How far up? From 6 to 11 is 11 - 6 = 5 units.
So, the "square of the length" for QR is (6 * 6) + (5 * 5) = 36 + 25 = 61.

* **Side RS:**
R is at (2, 11) and S is at (4, -1).
How far across? From 2 to 4 is 4 - 2 = 2 units.
How far down? From 11 to -1 is 11 - (-1) = 12 units.
So, the "square of the length" for RS is (2 * 2) + (12 * 12) = 4 + 144 = 148.

* **Side SQ:**
S is at (4, -1) and Q is at (-4, 6).
How far across? From 4 to -4 is 4 - (-4) = 8 units.
How far up? From -1 to 6 is 6 - (-1) = 7 units.
So, the "square of the length" for SQ is (8 * 8) + (7 * 7) = 64 + 49 = 113.

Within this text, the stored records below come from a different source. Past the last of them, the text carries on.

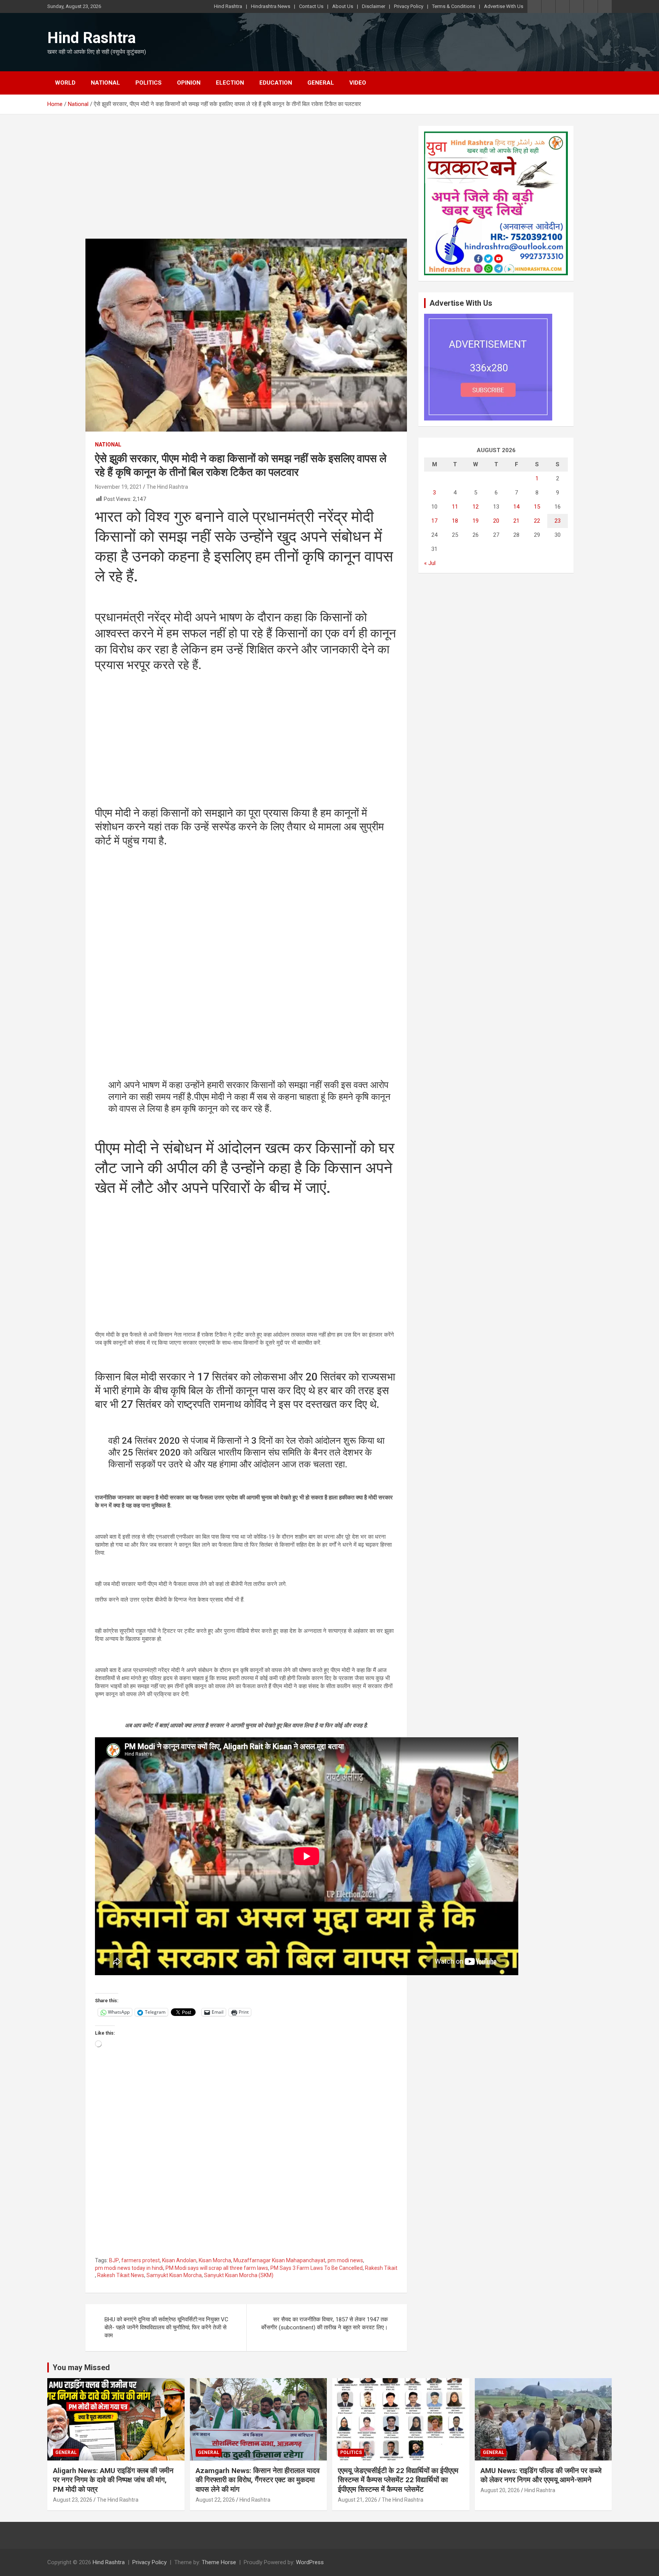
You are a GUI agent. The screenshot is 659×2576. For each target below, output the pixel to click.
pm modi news (345, 2260)
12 (476, 506)
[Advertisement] (246, 182)
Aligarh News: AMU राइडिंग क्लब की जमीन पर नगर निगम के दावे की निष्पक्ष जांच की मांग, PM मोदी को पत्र (113, 2480)
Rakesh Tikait (381, 2268)
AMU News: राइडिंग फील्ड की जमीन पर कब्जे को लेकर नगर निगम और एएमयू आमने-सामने (541, 2475)
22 (537, 520)
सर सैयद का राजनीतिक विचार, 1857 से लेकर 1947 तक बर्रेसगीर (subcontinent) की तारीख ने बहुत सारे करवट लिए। (324, 2323)
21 (516, 520)
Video (357, 82)
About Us (342, 6)
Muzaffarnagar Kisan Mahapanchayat (279, 2260)
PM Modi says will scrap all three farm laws (217, 2268)
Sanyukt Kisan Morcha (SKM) (238, 2275)
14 (516, 506)
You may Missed (81, 2367)
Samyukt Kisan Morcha (174, 2275)
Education (275, 82)
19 (476, 520)
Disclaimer (373, 6)
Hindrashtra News (270, 6)
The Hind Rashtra (167, 487)
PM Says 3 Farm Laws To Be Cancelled (316, 2268)
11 (455, 506)
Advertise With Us (503, 6)
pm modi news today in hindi (129, 2268)
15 (537, 506)
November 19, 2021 (118, 487)
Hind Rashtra (228, 6)
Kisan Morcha (215, 2260)
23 (558, 520)
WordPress (310, 2562)
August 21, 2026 (357, 2500)
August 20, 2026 (500, 2490)
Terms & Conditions (453, 6)
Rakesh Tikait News (120, 2275)
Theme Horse (219, 2562)
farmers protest (140, 2260)
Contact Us (311, 6)
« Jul (430, 563)
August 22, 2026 (215, 2500)
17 (434, 520)
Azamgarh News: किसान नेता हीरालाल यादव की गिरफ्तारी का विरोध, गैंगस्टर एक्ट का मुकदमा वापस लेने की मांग (258, 2480)
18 (455, 520)
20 (496, 520)
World (65, 82)
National (105, 82)
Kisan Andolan (179, 2260)
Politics (148, 82)
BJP (114, 2260)
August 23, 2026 (72, 2500)
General (320, 82)
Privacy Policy (408, 6)
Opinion (189, 82)
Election (230, 82)
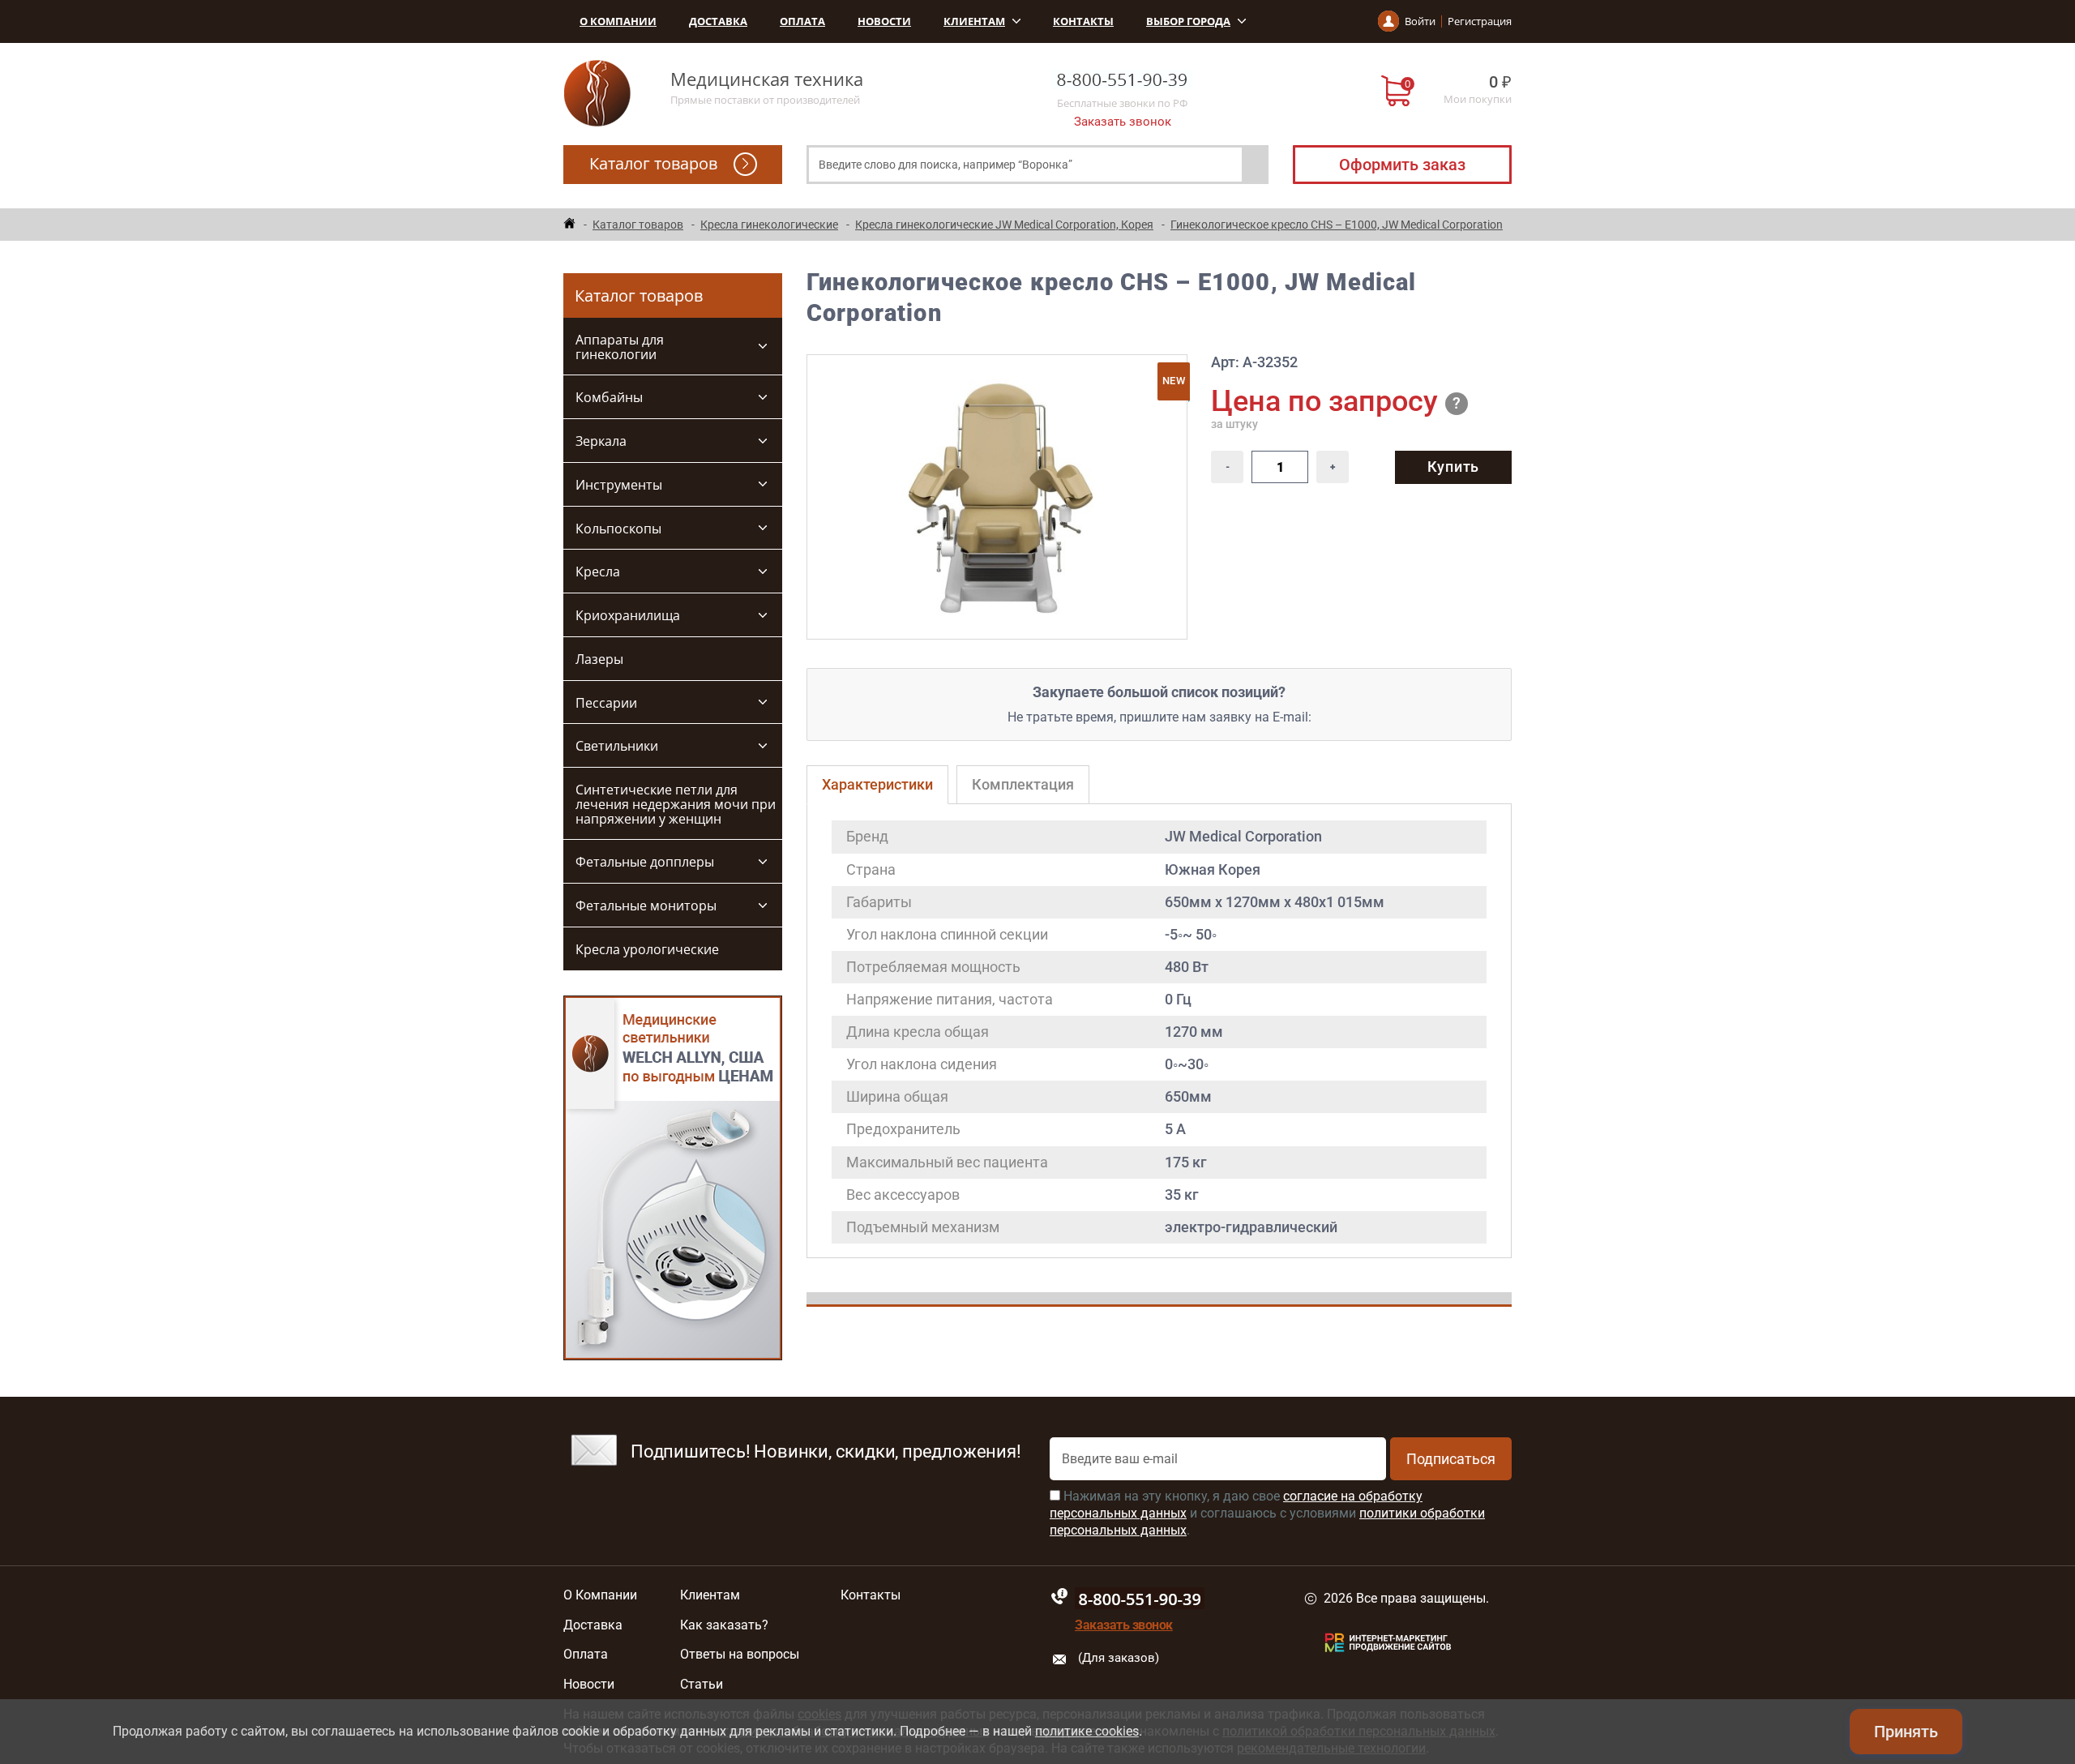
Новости (884, 21)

Now I have the "square of the lengths" for all three sides: 61, 148, and 113.

The Pythagorean Theorem says that for a right triangle, the two smaller "square of lengths" should add up to the biggest "square of length."
The biggest one is 148 (for side RS).
The other two are 61 (for side QR) and 113 (for side SQ).

Let's add the two smaller ones: 61 + 113 = 174.

Is 174 equal to 148? No, it's not!

Since 61 + 113 does not equal 148, that means the triangle QRS does not follow the rule for right triangles. So, it's not a right triangle.